**TASK INSTRUCTIONS:**
Your task is to filter the entries and copy every line containing the string "checkbox".

**TASK INPUT:**

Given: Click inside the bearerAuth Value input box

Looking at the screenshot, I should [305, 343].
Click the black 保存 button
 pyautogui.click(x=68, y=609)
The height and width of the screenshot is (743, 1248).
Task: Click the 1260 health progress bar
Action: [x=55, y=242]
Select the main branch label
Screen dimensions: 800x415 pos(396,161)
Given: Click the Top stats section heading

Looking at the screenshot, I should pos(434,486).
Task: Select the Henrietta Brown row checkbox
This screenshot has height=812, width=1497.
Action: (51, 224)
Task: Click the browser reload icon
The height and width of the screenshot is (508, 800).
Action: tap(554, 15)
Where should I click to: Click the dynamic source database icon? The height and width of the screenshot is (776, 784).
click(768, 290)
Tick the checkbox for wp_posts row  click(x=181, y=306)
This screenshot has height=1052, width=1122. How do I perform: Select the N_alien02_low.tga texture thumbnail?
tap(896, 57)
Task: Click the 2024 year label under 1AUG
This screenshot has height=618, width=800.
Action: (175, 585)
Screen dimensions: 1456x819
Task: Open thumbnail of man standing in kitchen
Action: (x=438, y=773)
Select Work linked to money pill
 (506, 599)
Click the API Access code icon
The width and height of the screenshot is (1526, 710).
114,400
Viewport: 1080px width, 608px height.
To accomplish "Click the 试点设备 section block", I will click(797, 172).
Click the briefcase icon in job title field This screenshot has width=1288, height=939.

**EXERCISE SOLUTION:**
Task: Select the Henrietta Brown row checkbox
Tick the checkbox for wp_posts row  click(x=181, y=306)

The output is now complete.